The naive answer would be yes under all practical purposes if, in order to describe the copy of "you", exactly the same standards of measurement and same regime of validity of physical laws are adopted. Any fine-grained differences do not emerge at the coarse-grained level description of you.
That's the naive answer. Suppose the following now. At the same instant (in classical description, "instant" can have an arbritary precision), the teleportation apparatus is itself teleported at another point, with a 100% coarse-grained efficiency, while also teleporting you. But once it and you are teleported, it is programmed to perform a new teleport, again of itself and you, and repeat that a very large number of times.
It is clear that the final integrated time of teleport has as limit the velocity of light, otherwise faster than light propagation of information would be possible. Not only this, but the total time of possible teleportations of the apparatus and yourself would be constrained, as the universe evolves, and at some point the apparatus would no longer work, and also the copy of you would have a hard time to continue its coarse-grained description intact. This would be even more problematic if physical laws evolve.
The above argument reveals that there are physical constraints in the process of teleportation itself that are not known a priori, but become important after multiple self-operations. They are not important at a given instant, but nevertheless do exist.

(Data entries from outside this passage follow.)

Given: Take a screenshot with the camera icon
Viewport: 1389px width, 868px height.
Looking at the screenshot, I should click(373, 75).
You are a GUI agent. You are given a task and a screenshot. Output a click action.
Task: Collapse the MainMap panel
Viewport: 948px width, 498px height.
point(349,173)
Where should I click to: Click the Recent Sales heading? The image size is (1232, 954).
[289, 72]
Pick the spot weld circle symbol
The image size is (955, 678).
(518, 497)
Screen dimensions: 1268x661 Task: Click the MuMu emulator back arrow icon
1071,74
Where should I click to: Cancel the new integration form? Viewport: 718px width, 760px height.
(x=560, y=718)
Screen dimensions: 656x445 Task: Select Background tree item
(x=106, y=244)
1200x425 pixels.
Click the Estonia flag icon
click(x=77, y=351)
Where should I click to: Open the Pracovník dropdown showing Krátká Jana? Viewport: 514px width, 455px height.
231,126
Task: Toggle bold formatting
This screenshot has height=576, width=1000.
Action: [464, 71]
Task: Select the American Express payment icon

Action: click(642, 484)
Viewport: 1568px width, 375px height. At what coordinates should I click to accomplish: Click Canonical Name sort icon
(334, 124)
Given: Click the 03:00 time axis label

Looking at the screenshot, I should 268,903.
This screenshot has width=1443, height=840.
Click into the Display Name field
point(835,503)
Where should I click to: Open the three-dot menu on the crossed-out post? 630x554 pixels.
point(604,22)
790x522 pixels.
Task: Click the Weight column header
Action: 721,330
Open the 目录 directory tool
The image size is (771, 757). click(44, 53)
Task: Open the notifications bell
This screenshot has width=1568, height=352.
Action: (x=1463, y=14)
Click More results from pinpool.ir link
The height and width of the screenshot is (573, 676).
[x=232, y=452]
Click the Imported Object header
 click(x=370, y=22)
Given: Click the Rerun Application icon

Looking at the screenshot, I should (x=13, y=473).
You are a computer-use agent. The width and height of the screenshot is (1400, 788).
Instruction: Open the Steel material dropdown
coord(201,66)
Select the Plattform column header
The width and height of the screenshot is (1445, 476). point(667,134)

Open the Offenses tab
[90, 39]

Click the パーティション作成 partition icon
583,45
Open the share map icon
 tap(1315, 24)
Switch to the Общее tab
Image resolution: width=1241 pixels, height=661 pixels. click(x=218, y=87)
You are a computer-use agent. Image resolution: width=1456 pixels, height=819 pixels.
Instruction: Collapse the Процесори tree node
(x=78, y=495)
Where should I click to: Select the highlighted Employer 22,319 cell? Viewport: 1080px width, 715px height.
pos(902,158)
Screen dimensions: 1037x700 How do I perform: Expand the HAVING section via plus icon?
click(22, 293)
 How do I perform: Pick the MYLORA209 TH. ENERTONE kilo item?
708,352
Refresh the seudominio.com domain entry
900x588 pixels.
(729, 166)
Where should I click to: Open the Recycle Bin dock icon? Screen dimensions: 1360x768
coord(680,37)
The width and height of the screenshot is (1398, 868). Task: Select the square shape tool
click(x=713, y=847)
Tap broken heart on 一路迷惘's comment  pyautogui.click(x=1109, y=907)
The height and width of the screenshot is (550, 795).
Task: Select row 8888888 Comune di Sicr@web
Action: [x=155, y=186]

Now, if there aren't any partticular physical differences of you and the apparatus (ie, "mind" is just a subjective outcome of electromagnetic connections of your brain), then you are also subject to unkown constraints, even at the coarse-grained description, just like the apparatus.
Then what you were before being born and the instant of the deletion of you by the teleport (non-existence of you, in both cases) appear to have different boundary conditions, and for the same reason, you before and after teleportation also seem so, even at a cosrse-grained level. Then you have to consider if "you" is just you at every instant, or "you" must also include further non-obvious contraints that are not important at an arbitrary instant.
Best,
Christine
There is a linguistic meta-puzzle here: how is that the question was about "me" and no about "him"? The first and second person can never die; "I died", and "you died", are almost as rethorical as "I rain". In languages having a neutral third personal prenom, it becomes even more interesting: "I passed away", "you passed away" and "it passed away" sound absurd, but "he passed away" and "she passed away" sounds ok.
ReplyDeleteSo answers are:
You and I will never die, we are always alive.
It will newer die, but because it is not alive.
She and he could eventually die. But in this particular process, it is clear that we keep speaking of the pre- and post- persons as alive, and we are identifying them as the same (by the premise), so they do not die during this process, it is just we look at them across a window, then across a different one.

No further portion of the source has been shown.